As a consequence, the Texas lawsuits present voting rights advocates with an interesting set of tactical choices. On the one hand, the State has been such a bad actor that it is absolutely imperative that its voter i.d. and 2013 redistricting be struck down in the Supreme Court as unconstitutional, and that its future actions be subjected to “opt-in” preclearance under Section 3 of the Voting Rights Act.
On the other hand, because Texas pushed the envelope on bad legislative acts, the State provided some cover for other states involved in similar lawsuits. It’s sometimes handy to be able to point to another entity and say, “Well, at least our state government didn’t try something on the order of what Texas did!”
In the case of the Wisconsin litigation, the plaintiffs lacked sufficient evidence of malicious racial intent to invoke key provisions of the Voting Rights Act. In the case of the Alabama litigation, the plaintiffs prevailed only in knocking back a couple of fairly tenuous legal arguments justifying racial gerrymandering.

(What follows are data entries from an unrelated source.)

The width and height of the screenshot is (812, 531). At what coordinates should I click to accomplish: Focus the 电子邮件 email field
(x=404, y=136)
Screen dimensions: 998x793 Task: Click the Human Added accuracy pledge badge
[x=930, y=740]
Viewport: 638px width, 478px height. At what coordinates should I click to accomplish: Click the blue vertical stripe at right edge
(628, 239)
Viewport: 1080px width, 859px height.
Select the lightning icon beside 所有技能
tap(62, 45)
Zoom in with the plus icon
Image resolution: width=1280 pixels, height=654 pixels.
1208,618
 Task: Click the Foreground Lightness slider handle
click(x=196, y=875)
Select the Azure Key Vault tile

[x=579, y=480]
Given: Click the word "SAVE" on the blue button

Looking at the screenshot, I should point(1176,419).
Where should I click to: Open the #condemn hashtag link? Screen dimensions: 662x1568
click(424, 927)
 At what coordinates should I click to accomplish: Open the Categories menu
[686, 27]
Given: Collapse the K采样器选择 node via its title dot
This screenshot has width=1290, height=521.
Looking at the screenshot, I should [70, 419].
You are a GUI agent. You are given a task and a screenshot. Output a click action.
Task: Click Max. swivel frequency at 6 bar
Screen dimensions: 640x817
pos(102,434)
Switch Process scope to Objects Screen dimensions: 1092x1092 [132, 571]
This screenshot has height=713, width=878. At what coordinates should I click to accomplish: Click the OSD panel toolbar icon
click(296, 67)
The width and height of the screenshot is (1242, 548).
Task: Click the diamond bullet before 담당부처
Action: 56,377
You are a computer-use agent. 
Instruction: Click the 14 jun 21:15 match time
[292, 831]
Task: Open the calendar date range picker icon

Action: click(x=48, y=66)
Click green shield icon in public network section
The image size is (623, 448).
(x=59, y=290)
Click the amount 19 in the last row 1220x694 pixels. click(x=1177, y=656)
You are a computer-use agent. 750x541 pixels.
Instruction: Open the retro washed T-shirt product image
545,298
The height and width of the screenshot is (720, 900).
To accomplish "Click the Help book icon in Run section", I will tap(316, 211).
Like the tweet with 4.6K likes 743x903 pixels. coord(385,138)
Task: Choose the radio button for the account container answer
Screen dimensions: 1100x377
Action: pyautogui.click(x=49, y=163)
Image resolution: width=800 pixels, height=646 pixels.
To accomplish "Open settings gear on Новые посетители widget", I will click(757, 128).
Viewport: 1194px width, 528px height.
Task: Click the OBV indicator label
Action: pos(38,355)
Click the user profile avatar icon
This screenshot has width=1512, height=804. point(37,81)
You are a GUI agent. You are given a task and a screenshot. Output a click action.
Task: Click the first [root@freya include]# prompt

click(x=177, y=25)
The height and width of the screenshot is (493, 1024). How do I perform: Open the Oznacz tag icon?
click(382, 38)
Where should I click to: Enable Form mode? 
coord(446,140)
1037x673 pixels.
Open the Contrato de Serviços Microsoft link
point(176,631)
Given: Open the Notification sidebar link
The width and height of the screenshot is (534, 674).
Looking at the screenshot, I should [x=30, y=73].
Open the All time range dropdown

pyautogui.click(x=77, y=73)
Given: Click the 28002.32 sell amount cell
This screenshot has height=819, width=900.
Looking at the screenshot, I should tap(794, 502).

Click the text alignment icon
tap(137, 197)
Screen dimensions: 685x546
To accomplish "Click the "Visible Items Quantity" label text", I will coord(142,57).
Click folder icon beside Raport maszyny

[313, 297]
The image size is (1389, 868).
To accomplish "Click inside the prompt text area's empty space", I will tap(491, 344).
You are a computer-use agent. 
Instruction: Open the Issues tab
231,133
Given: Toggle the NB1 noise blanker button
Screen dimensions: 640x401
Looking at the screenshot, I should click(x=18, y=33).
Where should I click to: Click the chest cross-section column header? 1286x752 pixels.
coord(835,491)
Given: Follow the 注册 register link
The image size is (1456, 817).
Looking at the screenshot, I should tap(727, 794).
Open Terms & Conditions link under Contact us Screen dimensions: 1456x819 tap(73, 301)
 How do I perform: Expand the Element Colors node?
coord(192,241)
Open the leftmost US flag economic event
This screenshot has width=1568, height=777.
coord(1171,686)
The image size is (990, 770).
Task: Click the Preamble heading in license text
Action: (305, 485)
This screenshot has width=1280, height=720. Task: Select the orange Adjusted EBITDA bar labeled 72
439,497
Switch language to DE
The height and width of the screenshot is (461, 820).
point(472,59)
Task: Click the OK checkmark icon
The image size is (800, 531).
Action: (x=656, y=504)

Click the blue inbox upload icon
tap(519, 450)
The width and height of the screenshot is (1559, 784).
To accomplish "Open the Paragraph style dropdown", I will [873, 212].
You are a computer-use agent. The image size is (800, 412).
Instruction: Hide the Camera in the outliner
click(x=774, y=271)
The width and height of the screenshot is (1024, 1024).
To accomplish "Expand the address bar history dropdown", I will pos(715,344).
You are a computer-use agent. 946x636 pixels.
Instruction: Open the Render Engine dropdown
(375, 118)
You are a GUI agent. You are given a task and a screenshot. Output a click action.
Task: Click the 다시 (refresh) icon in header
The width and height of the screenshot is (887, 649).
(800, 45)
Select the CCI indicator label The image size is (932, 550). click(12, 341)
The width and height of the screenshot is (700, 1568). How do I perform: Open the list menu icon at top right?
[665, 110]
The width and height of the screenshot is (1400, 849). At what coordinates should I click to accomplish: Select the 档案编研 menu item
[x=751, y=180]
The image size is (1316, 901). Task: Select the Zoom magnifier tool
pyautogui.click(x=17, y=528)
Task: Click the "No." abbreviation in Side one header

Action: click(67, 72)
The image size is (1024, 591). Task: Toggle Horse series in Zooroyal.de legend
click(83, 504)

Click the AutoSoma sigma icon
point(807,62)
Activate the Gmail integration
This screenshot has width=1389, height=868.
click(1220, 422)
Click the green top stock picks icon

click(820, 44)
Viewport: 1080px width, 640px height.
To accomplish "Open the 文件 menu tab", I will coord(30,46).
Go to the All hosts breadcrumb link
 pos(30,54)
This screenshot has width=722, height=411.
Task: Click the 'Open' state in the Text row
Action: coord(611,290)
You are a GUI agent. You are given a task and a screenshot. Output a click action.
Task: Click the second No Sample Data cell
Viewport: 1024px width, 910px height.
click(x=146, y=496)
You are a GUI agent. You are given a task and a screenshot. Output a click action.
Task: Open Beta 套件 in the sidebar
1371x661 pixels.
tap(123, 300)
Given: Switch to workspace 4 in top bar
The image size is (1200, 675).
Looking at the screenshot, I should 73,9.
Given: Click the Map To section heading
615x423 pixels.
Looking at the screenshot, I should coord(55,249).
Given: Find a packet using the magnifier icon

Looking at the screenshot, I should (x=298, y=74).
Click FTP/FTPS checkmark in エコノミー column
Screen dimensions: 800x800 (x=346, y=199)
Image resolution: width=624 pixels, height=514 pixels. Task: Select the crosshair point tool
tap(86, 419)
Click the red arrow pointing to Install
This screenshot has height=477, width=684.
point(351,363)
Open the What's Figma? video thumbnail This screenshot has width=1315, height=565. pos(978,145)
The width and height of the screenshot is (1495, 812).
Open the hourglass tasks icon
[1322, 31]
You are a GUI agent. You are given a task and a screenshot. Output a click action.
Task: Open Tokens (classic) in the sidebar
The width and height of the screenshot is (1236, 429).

In the Texas litigation, the stakes are much higher, and the evidence for racial animus is much stronger. As for me, I just hope that the Supreme Court fixes the Texas mistakes. As much as I might hope that Justice Roberts would have a change of heart regarding the importance of the Voting Rights Act for the country as a whole, I really just want some acknowledgment that there are fact patterns so egregious that they can embarrass even a few hard-core states-rightists.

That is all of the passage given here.